_EXCERPTED TEXT_.
===============
26 | Phase-Based Connectivity

Select one seed electrode and one frequency band and compute phase-based connectivity between that seed electrode and every other electrode. Use two methods for phase-based connectivity that were presented in this chapter, one that is volume conduction independent (e.g., PLI) and one that could produce spurious connectivity due to volume conduction (e.g., ISPC). Do not apply a baseline subtraction. Make topographical plots of seeded connectivity in a time window of your choice (e.g., 300 – 350 ms). What are the similarities and differences between results from the two methods, and what might be the reasons for the similarities and differences?

Now apply a baseline subtraction to the results (you can choose the baseline time period). Are there any changes in the plots after baseline subtraction (note that the color scaling will be different after baseline subtraction), and how do results from the two analyses compare with each other after baseline subtraction?
From the results in exercise 1 above, pick one “ target ” electrode (any electrode other than the seed) and provide evidence, using additional data analyses if necessary, for or against that measure of phase-based connectivity between that electrode and the seed being driven by volume conduction.

27 | Power-Based Connectivity

Perform a power correlation analysis over time. Pick two electrodes and use a sliding time segment of three cycles (1.5 cycles on either side of each center time point). Average the results over trials. Perform this analysis at three frequencies and plot the time series of correlation coefficients. Next, repeat the analysis twice, using fixed time-segment lengths of 150 ms and 900 ms. Do the results differ according to the time segment length and the frequency band, and how are they different? In what situations would it be beneficial to use each window width parameter, and in what situations might problems or limitations arise?

Select two “ seed ” time-frequency-electrode windows and perform an exploratory power correlation over trials at one selected “ target ” electrode, as in figure 27.6C (plate 19) . Show the results in separate plots, and then show a time-frequency plot of correlation coefficient differences between the two seeds (Fisher- Z transform the coefficients before subtraction). Are there any striking qualitative differences between the two plots, and did plotting the difference map make the differences easier or more difficult to interpret?

How would you interpret panels A and C versus B and D in figure 28.8 (plate 21) ? Discuss advantages and disadvantages of baseline-normalized Granger prediction results for a study investigating the role of visual attention in healthy university students and in a study comparing visual attention in children with ADHD versus typically developing controls.
===============
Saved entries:

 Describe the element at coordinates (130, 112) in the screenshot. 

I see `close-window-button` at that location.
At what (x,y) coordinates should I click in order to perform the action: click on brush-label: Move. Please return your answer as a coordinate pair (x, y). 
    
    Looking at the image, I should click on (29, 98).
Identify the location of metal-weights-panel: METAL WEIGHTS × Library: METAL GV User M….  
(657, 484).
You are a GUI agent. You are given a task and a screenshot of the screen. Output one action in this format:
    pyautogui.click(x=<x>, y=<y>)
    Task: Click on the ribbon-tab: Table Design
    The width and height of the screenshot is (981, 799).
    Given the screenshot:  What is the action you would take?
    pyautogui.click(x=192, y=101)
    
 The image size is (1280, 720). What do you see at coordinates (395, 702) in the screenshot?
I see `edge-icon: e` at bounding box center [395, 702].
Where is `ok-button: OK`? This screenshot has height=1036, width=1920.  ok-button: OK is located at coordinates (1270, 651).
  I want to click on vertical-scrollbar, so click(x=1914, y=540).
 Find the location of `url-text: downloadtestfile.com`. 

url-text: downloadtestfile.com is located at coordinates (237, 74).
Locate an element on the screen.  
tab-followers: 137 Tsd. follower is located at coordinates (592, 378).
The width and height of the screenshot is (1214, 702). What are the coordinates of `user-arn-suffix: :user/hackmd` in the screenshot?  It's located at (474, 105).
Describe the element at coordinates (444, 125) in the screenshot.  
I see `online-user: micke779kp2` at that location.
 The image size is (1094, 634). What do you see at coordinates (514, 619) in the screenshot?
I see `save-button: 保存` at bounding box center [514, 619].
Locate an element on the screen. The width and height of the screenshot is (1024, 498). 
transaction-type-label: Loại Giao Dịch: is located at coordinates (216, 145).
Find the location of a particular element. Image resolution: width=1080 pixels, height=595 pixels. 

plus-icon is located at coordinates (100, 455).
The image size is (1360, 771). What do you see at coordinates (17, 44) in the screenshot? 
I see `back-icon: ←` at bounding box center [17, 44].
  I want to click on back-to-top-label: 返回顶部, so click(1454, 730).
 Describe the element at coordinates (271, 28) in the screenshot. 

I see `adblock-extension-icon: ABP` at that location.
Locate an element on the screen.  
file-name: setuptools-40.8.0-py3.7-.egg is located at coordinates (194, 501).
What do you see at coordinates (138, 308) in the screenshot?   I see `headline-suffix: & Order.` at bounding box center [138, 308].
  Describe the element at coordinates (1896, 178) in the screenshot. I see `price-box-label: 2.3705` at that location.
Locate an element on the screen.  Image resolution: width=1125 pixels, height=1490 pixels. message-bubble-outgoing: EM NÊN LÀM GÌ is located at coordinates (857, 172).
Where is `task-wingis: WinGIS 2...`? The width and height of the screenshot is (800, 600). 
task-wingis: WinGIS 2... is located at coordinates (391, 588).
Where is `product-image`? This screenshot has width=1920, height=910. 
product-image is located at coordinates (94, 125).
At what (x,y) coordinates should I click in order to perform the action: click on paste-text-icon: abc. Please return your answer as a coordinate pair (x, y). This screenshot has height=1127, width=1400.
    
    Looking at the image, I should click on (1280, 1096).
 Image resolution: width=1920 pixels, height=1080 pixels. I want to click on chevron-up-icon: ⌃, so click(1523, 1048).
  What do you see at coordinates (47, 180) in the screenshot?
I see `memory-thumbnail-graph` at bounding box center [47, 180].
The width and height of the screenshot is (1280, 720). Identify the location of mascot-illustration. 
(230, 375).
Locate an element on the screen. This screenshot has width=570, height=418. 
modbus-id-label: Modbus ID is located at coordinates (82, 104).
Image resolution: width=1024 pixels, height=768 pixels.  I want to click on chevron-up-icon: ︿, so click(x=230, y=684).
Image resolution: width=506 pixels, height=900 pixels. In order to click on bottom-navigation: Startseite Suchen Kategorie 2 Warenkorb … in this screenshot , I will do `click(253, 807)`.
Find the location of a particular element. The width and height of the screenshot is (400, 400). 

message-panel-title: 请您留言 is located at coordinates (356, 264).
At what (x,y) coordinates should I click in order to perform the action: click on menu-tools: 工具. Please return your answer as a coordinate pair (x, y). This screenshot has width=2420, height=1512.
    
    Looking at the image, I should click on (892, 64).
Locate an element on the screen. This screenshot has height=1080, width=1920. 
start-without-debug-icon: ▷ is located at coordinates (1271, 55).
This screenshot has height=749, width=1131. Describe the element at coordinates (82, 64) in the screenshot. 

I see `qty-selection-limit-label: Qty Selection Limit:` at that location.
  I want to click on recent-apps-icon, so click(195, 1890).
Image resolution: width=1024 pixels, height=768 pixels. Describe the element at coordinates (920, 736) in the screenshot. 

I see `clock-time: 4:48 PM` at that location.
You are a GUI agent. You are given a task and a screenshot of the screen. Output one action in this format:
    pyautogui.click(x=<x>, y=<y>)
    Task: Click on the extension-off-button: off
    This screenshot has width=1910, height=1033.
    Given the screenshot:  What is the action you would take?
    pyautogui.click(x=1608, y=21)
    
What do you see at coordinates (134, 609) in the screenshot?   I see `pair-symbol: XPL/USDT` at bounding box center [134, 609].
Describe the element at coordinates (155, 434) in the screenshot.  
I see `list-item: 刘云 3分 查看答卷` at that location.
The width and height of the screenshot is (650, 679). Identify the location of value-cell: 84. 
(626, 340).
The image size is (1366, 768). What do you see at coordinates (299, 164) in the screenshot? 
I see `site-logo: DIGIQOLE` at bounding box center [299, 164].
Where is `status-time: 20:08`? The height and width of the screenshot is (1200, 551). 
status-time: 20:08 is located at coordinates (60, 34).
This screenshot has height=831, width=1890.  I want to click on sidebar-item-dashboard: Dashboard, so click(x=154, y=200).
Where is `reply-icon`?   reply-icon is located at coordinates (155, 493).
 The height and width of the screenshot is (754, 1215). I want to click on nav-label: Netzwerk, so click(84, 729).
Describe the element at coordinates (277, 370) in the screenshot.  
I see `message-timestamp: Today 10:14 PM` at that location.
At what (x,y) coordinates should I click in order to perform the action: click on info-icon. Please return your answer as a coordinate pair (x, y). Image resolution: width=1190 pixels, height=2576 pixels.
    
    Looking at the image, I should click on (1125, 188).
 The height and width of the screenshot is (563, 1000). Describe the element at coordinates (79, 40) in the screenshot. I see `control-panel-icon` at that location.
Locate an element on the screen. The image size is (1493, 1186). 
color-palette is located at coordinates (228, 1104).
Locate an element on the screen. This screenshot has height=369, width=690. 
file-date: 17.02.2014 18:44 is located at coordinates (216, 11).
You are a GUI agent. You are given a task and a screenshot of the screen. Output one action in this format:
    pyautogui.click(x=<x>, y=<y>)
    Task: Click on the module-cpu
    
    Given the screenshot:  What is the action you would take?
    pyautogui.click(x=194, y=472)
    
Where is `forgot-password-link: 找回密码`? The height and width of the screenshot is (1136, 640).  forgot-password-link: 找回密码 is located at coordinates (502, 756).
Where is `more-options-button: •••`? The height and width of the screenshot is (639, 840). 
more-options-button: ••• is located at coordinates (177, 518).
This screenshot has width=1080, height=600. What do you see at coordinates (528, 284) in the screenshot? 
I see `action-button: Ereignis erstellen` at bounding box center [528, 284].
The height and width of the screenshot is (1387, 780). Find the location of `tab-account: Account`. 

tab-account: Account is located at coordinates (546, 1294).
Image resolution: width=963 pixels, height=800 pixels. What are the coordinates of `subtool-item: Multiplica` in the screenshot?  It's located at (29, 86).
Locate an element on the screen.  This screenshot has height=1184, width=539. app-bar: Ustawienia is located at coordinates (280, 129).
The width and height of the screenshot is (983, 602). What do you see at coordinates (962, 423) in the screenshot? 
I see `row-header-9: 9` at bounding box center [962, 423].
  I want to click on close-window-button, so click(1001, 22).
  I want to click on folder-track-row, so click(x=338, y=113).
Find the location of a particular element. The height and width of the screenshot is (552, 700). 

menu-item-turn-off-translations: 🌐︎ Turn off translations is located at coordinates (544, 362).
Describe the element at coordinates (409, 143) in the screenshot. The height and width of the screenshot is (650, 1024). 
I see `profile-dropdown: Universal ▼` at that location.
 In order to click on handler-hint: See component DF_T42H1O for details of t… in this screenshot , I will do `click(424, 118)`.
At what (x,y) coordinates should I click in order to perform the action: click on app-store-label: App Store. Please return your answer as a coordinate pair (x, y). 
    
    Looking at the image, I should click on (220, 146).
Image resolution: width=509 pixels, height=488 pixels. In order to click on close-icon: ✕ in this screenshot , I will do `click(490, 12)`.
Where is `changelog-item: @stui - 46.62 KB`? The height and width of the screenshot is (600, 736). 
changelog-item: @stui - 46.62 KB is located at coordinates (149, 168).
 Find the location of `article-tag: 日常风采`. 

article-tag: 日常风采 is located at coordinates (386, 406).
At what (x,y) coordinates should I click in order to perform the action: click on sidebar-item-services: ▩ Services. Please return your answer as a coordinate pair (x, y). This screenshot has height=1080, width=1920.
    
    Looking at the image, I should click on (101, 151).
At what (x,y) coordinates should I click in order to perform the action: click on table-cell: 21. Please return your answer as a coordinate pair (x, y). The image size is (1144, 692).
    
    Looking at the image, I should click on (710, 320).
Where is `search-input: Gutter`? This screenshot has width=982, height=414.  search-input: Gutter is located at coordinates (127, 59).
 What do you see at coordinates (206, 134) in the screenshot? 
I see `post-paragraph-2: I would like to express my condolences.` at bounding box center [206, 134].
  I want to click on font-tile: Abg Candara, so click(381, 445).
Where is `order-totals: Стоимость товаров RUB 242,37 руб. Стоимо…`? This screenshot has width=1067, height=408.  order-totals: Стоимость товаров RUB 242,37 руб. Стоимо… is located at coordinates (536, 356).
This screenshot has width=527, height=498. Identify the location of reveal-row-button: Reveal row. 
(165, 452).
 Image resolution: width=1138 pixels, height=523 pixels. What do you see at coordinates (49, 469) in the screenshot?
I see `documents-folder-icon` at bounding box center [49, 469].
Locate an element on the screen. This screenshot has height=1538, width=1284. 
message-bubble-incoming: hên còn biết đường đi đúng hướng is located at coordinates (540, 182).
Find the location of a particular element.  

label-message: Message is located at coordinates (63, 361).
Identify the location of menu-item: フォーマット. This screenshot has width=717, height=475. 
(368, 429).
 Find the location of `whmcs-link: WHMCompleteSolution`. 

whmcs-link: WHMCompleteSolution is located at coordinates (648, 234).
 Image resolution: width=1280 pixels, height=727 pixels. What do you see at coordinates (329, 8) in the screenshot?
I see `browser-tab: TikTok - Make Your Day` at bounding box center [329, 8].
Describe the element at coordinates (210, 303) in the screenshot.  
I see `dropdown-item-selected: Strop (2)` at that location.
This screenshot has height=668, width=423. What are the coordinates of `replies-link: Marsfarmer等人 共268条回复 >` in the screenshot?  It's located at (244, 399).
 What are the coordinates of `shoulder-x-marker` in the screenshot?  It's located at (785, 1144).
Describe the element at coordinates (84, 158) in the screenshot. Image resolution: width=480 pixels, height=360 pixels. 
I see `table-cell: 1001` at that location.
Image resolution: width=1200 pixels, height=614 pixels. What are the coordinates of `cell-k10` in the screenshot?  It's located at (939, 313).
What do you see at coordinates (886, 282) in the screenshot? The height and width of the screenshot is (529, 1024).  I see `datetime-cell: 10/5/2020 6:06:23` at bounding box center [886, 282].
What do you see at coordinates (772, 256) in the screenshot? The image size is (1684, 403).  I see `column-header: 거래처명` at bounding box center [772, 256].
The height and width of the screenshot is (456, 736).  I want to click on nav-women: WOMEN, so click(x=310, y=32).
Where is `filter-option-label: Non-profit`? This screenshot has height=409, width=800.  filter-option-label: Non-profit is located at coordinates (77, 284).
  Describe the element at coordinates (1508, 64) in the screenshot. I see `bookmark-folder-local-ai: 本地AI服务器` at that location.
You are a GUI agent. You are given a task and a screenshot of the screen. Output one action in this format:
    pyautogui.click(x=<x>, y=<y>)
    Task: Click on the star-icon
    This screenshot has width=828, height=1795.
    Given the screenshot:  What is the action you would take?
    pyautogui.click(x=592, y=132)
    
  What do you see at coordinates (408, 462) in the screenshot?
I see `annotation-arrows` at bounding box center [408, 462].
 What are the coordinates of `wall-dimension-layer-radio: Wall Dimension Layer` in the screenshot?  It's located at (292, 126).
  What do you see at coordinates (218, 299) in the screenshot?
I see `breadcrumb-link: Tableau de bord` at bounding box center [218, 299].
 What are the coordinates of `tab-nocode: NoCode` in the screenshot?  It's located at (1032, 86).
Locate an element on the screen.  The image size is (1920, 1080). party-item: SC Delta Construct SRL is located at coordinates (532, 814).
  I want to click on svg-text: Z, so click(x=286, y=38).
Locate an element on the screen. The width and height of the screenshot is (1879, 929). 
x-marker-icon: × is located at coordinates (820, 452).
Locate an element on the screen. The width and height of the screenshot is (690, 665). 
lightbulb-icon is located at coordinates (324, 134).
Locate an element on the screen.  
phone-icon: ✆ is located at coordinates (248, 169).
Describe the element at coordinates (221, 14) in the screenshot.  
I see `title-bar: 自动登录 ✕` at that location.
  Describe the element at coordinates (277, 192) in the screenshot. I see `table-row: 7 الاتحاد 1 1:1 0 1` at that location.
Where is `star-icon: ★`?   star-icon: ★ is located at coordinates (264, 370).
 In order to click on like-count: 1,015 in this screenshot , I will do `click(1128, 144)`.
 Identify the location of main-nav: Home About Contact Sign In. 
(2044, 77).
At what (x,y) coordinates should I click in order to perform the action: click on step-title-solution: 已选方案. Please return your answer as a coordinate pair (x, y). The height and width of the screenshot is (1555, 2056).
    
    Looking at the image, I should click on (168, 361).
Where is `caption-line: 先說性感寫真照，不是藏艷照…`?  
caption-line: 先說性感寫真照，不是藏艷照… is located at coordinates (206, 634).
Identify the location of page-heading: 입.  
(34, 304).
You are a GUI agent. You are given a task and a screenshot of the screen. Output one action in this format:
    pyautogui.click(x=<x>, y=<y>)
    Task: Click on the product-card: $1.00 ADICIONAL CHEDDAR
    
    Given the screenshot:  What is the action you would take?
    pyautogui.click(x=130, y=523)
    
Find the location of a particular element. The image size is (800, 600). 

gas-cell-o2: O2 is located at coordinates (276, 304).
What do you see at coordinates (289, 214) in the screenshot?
===============
_EXERCISE A_.
In the connectivity exercises, which two fixed time-segment lengths are used to repeat the power correlation analysis?
_EXERCISE B_.
Continue the connectivity exercises from the point where the text stops.

_EXERCISE RESULT A_.
150 ms and 900 ms.

_EXERCISE RESULT B_.
Pick one electrode and one time segment and compute Granger prediction between that electrode (the “ seed ” ) and all other electrodes in that time segment. Before selecting a time segment, examine the ERP from that electrode and choose a time window that, based on the ERP, is likely to contain stationary data. Justify your selection of time segment and model order. Show the results in a topographical map and comment on any striking or salient features you observe.
From the electrode and time segment used above, recompute Granger prediction separately for the first 40 trials and the last 40 trials. Make topographical maps of the early and late experiment effects and their difference. Are there any notable topographical features that can be seen in the difference topographical map? If so, how would you interpret these effects if they were statistically significant (there is no need to perform statistics; base your answer on qualitative visual inspection)?

Pick two electrodes and two frequencies (one frequency per electrode) and compute mutual information over time and trials between power from the first electrode and phase from the second electrode. Justify your choice of bin size. Next, recompute mutual information using phase from the first electrode and power from the second electrode. Make sure you use the same bin size you used in the previous analysis, so the results are directly comparable. Plot the time courses of the mutual information from these two analyses. Do you notice any striking features in the results, and are there differences between using phase and power from the two different electrodes?

Pick one electrode and two frequency bands. Compute mutual information between phase in that electrode and power in all other electrodes, separately in those two frequency bands. Run this analysis for a prestimulus period (e.g., – 500 to – 100 ms) and a task-related period (e.g., +100 to +500 ms). Show topographical maps for each frequency band, the two time periods, and additionally for mutual information during the task period minus the baseline period. Comment on any topographically salient features and any differences between baseline and task periods.